#### The data:

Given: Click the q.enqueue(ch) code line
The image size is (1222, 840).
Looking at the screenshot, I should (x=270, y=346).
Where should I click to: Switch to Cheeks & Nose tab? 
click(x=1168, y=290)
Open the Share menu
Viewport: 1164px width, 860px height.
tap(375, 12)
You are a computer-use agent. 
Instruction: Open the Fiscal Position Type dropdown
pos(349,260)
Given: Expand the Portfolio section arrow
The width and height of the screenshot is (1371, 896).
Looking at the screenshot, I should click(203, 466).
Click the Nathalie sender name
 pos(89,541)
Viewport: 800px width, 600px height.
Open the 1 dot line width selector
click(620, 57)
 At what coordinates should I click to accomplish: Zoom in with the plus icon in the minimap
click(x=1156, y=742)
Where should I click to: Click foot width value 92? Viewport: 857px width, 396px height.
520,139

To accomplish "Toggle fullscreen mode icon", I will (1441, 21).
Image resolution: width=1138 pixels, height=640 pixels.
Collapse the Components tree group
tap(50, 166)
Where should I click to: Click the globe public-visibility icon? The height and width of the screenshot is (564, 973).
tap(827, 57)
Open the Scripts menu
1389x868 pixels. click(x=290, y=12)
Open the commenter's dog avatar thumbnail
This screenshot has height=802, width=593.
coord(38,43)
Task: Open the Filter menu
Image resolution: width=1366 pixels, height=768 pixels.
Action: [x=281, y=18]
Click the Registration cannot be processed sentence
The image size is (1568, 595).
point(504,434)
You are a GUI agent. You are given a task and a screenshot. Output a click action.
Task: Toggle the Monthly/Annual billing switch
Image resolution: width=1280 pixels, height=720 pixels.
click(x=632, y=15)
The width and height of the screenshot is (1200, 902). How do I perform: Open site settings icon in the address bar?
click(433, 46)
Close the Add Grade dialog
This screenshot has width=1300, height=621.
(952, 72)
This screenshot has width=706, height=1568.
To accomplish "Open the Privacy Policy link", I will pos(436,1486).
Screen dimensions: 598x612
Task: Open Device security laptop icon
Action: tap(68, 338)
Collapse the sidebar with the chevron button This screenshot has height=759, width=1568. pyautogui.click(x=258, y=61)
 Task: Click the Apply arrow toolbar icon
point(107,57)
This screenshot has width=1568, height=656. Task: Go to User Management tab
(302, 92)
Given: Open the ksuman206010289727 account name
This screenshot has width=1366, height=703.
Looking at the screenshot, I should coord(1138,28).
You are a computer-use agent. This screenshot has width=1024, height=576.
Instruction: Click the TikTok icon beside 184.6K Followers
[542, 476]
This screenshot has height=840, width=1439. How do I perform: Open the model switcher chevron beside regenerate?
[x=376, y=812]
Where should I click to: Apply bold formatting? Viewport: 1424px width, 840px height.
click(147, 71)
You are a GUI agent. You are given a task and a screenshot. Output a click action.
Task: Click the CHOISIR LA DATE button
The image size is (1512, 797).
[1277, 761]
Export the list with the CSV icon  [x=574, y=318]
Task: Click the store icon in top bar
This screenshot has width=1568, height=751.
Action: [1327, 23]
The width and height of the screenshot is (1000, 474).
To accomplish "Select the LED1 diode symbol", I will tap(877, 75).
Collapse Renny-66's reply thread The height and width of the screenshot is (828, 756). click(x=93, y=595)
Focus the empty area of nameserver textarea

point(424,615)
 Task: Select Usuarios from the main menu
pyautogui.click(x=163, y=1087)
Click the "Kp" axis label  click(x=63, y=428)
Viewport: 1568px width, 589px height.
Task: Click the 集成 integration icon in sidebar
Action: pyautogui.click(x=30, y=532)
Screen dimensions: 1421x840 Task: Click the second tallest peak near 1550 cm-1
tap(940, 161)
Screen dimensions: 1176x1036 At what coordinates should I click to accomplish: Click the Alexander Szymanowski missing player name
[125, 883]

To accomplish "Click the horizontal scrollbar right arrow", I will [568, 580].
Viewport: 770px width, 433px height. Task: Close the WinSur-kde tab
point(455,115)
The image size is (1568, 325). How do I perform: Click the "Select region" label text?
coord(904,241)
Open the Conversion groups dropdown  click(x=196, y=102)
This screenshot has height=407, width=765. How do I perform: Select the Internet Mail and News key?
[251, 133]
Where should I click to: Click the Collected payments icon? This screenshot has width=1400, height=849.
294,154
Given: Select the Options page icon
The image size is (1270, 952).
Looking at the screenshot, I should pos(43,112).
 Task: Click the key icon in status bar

#### Aim:
Recast the records above as a numbered list, from the first line through the line containing "click(620, 57)", both included, with blank lines dropped. Include no other lines.

#### Final result:
1. Given: Click the q.enqueue(ch) code line
2. The image size is (1222, 840).
3. Looking at the screenshot, I should (x=270, y=346).
4. Where should I click to: Switch to Cheeks & Nose tab? 
5. click(x=1168, y=290)
6. Open the Share menu
7. Viewport: 1164px width, 860px height.
8. tap(375, 12)
9. You are a computer-use agent. 
10. Instruction: Open the Fiscal Position Type dropdown
11. pos(349,260)
12. Given: Expand the Portfolio section arrow
13. The width and height of the screenshot is (1371, 896).
14. Looking at the screenshot, I should click(203, 466).
15. Click the Nathalie sender name
16.  pos(89,541)
17. Viewport: 800px width, 600px height.
18. Open the 1 dot line width selector
19. click(620, 57)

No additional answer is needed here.